Kararsız yüzde otuz beş oyun enaz beşte üçünü alacağı hesabını yapıyor.
Muhalefet ise "cumhur ittifakı"nı yerlerde gösteren anketlerin bombardımanıyla sersem halde.
Fakat yeni olgulara göre hükümet gibi kıvrak ve hızlı uyum sağlama konusunda yeterince atak ve cesur davranamıyor.
HDP'yi ne yapacaklarını halen bilmiyorlar mesela ve AKP-MHP'li olmayan seçmen kalabalığını sürüncemede, pasif, etkisiz, eylemsiz bırakıyorlar.
Karşı devrimci AKP ve tarikatlar hükümetine karşı, Türk halkının özlemle beklediği tam bağımsız Türkiye devrimci ve kurucu çağrıları ve siyasal eylem programları yok çünkü.
Bıraktıkları boşlukları karşı-devrimciler tarafından dolduruluyor.
Sosyolojik tersine gidişatı değiştirmek, karşı-devrimle kitlesel kavganın yoluna girmeden olmaz.
Tarihsel ve politik devrimler çağında bile kavgadan kaçanlara zafer getirmemiştir ürkek davranışlar.
Cesaret daha fazla cesaret...
Bu seçmen kalabalığına anlatılması ve soru işaretsiz netleştirilmesi gereken şey "hesap soracağız" siyasetidir.
Bu noktada hatırlamak gerek, 1969 yılının 10 Şubat'ında, Dolmabahçe açıklarına demirleyen ve karaya çıkan askerleri önceki yıl denize dökülen 6. Filo'nun temsil ettiği Amerikan emperyalizmine karşı, sosyalistler ve yurtseverler tekrar eylem başlatmıştı.
16 Şubat günü yani 52 yıl önce bugün, "Emperyalizme ve Sömürüye Karşı Mustafa Kemal Yürüyüşü" düzenlendi.

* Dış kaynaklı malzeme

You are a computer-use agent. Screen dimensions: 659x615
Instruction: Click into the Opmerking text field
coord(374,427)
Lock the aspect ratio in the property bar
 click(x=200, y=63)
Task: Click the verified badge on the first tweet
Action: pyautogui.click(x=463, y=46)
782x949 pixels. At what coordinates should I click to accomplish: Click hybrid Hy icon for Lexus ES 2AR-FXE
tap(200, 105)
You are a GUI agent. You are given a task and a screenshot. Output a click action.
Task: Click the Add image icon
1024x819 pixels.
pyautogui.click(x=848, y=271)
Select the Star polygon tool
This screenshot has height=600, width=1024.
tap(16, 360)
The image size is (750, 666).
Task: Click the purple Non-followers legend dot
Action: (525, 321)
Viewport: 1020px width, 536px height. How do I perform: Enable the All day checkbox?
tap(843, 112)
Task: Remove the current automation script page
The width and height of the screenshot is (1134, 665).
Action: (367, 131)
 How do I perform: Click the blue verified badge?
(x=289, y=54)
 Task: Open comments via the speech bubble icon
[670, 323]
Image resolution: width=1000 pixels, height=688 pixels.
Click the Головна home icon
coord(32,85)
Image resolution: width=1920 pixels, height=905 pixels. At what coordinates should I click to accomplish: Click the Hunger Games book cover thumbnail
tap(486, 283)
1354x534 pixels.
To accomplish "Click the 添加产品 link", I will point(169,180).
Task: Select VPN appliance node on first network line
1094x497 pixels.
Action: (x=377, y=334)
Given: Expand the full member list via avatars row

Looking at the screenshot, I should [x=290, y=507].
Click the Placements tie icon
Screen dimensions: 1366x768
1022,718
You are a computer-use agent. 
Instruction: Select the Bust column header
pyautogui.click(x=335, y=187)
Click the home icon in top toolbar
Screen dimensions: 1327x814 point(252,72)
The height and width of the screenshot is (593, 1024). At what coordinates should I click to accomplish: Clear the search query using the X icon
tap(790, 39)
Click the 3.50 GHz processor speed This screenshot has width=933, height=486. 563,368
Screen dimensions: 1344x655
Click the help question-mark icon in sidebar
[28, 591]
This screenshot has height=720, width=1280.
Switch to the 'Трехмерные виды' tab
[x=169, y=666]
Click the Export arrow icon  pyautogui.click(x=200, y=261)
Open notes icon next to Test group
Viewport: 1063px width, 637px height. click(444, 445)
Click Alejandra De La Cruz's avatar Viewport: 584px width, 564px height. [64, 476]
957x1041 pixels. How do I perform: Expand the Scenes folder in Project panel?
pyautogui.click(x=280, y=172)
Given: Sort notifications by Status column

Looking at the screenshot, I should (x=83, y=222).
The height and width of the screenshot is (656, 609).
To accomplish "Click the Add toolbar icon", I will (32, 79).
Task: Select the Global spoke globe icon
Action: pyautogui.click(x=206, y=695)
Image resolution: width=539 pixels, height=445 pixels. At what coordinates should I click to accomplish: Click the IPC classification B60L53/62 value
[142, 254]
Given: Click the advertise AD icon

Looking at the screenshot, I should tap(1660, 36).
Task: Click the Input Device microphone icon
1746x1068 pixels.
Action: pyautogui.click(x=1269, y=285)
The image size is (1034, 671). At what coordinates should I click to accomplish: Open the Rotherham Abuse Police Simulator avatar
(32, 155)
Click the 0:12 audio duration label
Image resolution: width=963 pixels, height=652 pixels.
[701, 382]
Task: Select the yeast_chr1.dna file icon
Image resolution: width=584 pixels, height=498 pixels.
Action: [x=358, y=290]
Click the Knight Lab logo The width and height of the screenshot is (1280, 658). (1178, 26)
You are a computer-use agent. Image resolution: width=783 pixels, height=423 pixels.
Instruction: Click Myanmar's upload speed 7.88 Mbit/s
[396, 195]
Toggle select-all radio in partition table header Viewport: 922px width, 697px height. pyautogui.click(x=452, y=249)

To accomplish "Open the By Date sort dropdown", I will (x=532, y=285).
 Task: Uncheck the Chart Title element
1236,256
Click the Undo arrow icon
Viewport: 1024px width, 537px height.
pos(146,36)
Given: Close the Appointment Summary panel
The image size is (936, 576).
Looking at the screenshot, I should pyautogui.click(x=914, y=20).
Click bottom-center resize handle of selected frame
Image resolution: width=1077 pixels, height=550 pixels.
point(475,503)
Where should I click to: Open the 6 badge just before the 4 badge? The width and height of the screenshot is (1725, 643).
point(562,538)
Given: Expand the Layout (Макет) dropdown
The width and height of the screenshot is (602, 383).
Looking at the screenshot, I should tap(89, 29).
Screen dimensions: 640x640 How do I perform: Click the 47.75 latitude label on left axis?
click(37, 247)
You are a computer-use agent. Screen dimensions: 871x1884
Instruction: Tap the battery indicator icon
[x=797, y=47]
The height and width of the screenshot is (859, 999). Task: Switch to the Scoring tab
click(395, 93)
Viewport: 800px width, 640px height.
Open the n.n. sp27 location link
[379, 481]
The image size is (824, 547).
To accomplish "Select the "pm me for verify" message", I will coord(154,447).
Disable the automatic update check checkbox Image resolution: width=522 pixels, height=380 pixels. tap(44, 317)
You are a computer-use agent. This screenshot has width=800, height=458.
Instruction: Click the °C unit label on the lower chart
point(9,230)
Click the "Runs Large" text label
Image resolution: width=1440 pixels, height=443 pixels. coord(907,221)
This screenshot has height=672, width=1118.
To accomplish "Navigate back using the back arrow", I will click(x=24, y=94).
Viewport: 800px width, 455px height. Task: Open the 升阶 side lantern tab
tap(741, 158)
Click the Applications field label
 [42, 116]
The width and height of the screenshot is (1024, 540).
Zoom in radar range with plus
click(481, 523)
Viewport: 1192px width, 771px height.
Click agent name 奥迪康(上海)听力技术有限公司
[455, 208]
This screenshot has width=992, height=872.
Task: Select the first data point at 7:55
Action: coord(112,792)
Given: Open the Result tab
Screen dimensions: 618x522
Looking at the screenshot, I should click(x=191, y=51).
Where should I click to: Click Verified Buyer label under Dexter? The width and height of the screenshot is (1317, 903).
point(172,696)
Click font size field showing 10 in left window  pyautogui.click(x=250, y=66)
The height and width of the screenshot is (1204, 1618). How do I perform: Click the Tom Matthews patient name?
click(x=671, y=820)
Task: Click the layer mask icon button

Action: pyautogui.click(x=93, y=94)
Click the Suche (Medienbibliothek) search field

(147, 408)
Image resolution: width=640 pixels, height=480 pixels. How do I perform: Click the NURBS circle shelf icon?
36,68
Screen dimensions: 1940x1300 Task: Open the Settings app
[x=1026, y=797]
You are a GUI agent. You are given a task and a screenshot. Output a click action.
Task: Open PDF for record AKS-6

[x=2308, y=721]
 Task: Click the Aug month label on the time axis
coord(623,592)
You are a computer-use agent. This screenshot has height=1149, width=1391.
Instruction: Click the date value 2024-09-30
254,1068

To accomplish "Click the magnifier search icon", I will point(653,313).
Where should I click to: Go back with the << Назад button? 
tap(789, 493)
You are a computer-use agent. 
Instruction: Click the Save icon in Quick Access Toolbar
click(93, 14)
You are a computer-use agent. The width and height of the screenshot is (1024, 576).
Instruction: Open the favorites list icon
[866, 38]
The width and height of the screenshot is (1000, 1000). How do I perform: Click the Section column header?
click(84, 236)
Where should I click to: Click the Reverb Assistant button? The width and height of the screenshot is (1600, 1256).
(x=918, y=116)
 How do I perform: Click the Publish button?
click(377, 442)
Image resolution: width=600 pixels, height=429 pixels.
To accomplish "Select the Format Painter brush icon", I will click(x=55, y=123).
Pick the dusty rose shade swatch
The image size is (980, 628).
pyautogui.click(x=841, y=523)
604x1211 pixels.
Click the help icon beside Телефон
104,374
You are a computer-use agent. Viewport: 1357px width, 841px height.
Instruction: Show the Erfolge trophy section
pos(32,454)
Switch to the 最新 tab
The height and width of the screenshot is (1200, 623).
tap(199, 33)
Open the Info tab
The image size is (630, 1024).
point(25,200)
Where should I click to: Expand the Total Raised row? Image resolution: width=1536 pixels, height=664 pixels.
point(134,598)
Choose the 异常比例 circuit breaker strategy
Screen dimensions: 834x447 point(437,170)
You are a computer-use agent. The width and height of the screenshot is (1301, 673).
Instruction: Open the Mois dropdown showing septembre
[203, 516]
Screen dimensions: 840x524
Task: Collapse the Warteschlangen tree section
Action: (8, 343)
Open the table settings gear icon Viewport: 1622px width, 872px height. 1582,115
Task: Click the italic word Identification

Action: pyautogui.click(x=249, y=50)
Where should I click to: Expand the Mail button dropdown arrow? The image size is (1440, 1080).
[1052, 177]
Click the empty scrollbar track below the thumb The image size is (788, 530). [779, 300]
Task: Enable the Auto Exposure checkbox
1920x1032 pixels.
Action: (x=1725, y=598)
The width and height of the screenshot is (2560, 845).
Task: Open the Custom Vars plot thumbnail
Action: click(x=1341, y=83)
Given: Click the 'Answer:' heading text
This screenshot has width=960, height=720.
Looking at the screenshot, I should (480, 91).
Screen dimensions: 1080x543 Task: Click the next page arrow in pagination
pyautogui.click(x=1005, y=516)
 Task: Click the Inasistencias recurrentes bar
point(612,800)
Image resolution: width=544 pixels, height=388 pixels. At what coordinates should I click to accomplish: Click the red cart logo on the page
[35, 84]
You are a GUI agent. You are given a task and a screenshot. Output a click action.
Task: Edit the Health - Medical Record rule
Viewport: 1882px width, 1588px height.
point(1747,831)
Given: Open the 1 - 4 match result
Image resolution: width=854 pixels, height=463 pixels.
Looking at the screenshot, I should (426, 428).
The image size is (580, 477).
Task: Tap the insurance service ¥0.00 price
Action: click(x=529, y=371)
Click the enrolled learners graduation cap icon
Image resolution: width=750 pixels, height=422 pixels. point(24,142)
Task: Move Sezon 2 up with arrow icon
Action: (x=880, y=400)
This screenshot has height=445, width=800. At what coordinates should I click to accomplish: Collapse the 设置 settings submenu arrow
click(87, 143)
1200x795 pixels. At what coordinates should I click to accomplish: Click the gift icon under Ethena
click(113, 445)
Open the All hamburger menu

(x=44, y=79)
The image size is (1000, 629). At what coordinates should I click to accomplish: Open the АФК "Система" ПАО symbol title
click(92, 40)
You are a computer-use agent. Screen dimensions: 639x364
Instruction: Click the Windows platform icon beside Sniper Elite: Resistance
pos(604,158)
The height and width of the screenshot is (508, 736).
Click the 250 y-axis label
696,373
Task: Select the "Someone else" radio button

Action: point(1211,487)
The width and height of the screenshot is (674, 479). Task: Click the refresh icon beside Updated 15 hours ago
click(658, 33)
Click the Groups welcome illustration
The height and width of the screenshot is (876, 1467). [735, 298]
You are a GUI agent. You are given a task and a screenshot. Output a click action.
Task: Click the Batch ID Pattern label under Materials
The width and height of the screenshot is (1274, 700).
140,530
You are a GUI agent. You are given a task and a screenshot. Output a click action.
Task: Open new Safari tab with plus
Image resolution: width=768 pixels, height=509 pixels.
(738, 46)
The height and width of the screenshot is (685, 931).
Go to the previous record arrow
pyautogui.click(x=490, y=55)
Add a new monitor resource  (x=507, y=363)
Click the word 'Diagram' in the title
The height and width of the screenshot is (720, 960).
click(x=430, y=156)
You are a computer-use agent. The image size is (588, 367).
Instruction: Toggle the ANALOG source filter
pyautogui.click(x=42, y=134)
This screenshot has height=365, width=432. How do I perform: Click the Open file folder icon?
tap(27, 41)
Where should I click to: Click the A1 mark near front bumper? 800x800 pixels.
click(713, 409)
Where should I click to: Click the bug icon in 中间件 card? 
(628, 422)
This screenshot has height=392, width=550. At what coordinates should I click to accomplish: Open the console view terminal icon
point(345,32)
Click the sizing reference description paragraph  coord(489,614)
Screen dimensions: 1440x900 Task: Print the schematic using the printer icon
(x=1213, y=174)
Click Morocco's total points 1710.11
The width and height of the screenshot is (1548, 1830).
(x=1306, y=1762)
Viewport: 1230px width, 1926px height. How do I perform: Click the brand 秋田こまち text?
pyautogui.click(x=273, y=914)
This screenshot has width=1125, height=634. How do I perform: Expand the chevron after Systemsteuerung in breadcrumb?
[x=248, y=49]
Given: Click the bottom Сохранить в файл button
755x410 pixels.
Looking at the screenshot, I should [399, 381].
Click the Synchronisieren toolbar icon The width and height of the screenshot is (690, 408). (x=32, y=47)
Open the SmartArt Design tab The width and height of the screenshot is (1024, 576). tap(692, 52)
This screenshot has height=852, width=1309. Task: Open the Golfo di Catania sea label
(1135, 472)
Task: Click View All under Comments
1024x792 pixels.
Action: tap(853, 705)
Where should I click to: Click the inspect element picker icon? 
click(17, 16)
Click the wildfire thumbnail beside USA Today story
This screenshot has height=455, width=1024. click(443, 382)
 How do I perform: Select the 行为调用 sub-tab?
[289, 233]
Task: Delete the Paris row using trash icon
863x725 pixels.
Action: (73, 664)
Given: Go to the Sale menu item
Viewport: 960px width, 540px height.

40 bin kişi Beyazıt'tan Taksim'e "emperyalizme hayır", "köylüye toprak yok Amerikan üslerine toprak çok", "Vietnam'da barınamayan Türkiye'de tutunamaz" gibi sloganlarla yürüdü.
Fakat Kanlı Pazar olarak tarihe geçen, 2 protestocu kişinin katili ortaçağcı tarikatların emperyalizme bağlılık yemini olan, kontrgerilla tarafından tertiplenen saldırı ile yarıda kaldı.
1969'da yarım kalan Emperyalizme ve Sömürüye Karşı Mustafa Kemal Yürüyüşü ve Miting'i devam ettirmenin şimdi tam zamanı.
O zaman bu barışçıl ve izinli eylemi ABD'nin kanatları altındaki ayrıcalıklarını kurtarmak için terörize edenler, şimdi ''Amerikan emperyalizminin bir tavsiyesi'' dedikleri bir rejimi 6. Filo ile yer değiştirdiler.
52 yılda emperyalizmin ve sömürünün uluslararası sermaye ordularınca zaptetmediği kale kalmadı.
Ama ''istiklal ve cumhuriyetine kastedenler'' için işlerin eskisi kadar iyi gitmediği de ortada.
Onlar bilime, vicdana yenilecek gerileyecekler, devrim ilerleyecek.
Bu iş, birlikleri ne kadar dağılmış olursa olsun tam bağımsız Türkiye devrimcilerinin ve 1969'daki gibi halk-öğrenci gençlik öncülüğünün ve kendisini yurtsever olarak bilen herkesin işi.
Emperyalizme ve Sömürüye Karşı Mustafa Kemal Yürüyüşü ve Miting, bugün her şeyden önce Türkiye halk hareketinin selameti için, sonra da tüm demokratik, istibdat karşıtı, ekonomik kurtuluşun yakıcı gereksinimlerini ve şikayetlerini taşıyan, emperyalizmi yok etme arzusu duyan tüm halkın mevcut durumdan çıkışı görebilmesini sağlayacak.
Bilimsel, laik, çağdaş, yerli üretimden ve toplumdan yana görüşleri açıklamak, netleştirmek ve uluslararası sermayeyle daha gelişkin bir savaşıma kıvılcım çakmak, emperyalizmin son planını bozmak için şart.
Türkiye'nin ikisi de önemsiz küçük azınlığın korkak ve işbirlikçi çıkarlarına sadık ABD projesi "iktidar" ve "muhalefet" ile geçirilecek kadar değersiz zamanı yok.
Gara operasyonları Gara ile sınırlı kalmayacağını görmemiz gerekiyor.